(Entries taken from a collection)
========
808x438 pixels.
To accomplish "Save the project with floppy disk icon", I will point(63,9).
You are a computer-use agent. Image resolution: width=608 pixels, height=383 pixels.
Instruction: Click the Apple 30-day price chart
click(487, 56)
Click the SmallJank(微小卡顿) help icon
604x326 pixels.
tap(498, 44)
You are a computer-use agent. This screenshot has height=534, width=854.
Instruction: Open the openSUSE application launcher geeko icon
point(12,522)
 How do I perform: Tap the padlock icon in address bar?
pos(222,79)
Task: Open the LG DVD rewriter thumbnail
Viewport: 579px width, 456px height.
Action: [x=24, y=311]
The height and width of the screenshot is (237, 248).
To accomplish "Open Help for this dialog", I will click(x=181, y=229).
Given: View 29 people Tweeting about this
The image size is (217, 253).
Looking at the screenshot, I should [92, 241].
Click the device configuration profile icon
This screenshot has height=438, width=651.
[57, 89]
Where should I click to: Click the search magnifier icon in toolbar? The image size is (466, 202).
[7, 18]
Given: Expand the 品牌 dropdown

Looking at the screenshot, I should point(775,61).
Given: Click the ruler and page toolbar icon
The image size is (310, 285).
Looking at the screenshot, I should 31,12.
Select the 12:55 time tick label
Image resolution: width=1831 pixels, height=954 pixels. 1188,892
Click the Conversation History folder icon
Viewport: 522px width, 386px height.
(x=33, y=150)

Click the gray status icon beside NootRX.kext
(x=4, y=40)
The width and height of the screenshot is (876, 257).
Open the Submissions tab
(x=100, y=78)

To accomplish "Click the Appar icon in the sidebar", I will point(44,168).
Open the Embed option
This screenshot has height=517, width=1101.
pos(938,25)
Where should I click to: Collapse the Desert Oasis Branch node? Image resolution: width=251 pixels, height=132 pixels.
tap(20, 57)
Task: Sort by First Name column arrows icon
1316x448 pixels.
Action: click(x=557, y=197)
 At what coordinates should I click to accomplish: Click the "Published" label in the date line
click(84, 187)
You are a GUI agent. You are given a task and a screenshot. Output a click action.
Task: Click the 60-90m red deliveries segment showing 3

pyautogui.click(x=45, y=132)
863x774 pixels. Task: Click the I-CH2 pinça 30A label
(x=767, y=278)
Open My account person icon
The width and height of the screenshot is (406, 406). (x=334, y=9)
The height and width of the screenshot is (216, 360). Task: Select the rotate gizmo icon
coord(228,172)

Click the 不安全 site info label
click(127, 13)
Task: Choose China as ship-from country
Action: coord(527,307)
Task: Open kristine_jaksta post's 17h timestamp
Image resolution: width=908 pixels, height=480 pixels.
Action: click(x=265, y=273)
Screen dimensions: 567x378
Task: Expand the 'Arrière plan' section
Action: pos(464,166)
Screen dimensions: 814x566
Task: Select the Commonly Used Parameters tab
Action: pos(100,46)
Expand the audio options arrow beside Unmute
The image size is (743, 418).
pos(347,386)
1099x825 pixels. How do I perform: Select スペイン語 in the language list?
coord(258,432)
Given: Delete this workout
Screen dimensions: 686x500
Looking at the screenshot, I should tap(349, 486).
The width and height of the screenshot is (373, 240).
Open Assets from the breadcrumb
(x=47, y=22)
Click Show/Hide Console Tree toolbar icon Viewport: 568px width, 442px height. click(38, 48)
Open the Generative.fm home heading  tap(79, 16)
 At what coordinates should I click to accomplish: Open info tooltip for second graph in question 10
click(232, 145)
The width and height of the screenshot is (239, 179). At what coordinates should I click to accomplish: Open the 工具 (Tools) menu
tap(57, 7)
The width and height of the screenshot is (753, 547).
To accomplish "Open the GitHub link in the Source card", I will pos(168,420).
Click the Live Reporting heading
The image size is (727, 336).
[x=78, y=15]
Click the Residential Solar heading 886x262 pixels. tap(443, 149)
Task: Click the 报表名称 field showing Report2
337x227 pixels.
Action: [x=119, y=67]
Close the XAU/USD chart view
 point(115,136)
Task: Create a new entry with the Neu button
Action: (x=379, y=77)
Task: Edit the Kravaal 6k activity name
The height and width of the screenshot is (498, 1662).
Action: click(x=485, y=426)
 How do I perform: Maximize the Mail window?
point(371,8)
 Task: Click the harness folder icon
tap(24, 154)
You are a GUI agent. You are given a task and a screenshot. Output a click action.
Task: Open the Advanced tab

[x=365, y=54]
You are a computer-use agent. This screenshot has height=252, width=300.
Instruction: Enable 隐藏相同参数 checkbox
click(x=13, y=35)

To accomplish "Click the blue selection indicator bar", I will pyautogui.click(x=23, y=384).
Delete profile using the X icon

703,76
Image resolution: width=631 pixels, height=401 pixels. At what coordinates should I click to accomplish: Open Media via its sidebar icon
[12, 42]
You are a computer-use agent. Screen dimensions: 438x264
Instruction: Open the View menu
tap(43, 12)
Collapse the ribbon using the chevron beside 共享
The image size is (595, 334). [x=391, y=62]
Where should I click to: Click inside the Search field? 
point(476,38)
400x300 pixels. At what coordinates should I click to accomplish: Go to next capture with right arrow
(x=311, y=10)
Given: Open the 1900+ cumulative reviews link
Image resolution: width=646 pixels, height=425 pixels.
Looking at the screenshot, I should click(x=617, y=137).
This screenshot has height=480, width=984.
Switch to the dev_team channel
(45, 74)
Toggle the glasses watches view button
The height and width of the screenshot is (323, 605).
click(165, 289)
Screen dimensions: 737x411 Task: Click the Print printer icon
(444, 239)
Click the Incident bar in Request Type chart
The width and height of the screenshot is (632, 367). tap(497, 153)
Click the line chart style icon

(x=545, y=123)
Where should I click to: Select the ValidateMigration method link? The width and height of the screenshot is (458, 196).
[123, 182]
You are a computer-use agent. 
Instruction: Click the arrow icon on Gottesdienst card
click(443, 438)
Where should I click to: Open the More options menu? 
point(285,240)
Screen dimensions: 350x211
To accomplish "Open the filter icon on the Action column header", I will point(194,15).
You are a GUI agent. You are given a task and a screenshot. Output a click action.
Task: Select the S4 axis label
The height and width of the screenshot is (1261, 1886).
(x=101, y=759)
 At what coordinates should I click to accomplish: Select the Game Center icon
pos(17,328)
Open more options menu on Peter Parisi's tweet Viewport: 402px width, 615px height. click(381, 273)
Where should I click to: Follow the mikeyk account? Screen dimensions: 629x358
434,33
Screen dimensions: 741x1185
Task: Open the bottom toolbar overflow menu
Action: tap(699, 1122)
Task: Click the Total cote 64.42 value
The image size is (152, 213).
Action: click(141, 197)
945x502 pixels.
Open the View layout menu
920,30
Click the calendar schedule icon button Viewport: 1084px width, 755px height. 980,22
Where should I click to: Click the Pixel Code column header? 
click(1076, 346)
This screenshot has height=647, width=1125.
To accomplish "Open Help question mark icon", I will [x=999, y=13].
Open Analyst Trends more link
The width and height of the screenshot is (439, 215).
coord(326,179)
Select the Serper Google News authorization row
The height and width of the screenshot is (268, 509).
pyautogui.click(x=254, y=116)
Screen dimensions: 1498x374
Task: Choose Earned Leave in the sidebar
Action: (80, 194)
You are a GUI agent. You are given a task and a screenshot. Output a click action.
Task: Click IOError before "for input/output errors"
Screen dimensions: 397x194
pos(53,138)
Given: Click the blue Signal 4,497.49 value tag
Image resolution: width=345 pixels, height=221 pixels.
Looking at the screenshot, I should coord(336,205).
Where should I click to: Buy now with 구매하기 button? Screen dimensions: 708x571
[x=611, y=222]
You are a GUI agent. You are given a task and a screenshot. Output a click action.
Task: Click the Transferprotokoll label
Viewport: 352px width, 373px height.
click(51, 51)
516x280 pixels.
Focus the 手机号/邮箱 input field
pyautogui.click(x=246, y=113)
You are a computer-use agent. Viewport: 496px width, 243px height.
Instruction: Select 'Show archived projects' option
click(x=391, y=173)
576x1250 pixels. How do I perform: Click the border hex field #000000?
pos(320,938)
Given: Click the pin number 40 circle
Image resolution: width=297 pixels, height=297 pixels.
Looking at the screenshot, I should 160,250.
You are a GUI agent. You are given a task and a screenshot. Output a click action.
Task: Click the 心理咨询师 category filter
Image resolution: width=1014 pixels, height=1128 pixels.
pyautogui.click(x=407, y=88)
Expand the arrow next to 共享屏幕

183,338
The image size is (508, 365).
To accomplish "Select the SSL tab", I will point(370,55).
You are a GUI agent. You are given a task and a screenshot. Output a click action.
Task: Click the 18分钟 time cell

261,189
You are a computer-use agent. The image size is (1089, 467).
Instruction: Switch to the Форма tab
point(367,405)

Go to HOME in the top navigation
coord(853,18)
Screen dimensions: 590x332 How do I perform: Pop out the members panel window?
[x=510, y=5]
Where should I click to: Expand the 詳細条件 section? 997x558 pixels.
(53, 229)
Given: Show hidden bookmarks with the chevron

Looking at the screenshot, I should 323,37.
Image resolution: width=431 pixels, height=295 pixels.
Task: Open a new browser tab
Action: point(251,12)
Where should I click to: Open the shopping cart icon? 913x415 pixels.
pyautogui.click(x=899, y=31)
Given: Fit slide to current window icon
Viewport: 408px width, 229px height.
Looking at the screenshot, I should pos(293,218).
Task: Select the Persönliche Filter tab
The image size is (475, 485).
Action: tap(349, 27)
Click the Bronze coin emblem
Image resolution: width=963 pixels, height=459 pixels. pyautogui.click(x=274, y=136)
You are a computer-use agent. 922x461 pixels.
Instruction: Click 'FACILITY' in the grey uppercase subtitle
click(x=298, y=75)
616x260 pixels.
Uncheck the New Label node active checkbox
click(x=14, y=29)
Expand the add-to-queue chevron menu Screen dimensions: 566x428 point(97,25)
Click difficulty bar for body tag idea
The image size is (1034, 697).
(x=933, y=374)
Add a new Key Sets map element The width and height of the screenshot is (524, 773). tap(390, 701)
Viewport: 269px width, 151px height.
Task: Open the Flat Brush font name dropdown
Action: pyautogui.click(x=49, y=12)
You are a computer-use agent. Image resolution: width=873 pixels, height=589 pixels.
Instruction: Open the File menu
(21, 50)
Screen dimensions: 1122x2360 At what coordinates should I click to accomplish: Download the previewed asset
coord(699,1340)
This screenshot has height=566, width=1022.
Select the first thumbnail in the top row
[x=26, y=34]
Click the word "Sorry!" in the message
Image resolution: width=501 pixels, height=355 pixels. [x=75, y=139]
========
Work to be completed - The answer is the line containing "616x260 pixels." together with every line after it in the records, repeated exactly and with nothing else.

Answer box -
616x260 pixels.
Uncheck the New Label node active checkbox
click(x=14, y=29)
Expand the add-to-queue chevron menu Screen dimensions: 566x428 point(97,25)
Click difficulty bar for body tag idea
The image size is (1034, 697).
(x=933, y=374)
Add a new Key Sets map element The width and height of the screenshot is (524, 773). tap(390, 701)
Viewport: 269px width, 151px height.
Task: Open the Flat Brush font name dropdown
Action: pyautogui.click(x=49, y=12)
You are a computer-use agent. Image resolution: width=873 pixels, height=589 pixels.
Instruction: Open the File menu
(21, 50)
Screen dimensions: 1122x2360 At what coordinates should I click to accomplish: Download the previewed asset
coord(699,1340)
This screenshot has height=566, width=1022.
Select the first thumbnail in the top row
[x=26, y=34]
Click the word "Sorry!" in the message
Image resolution: width=501 pixels, height=355 pixels. [x=75, y=139]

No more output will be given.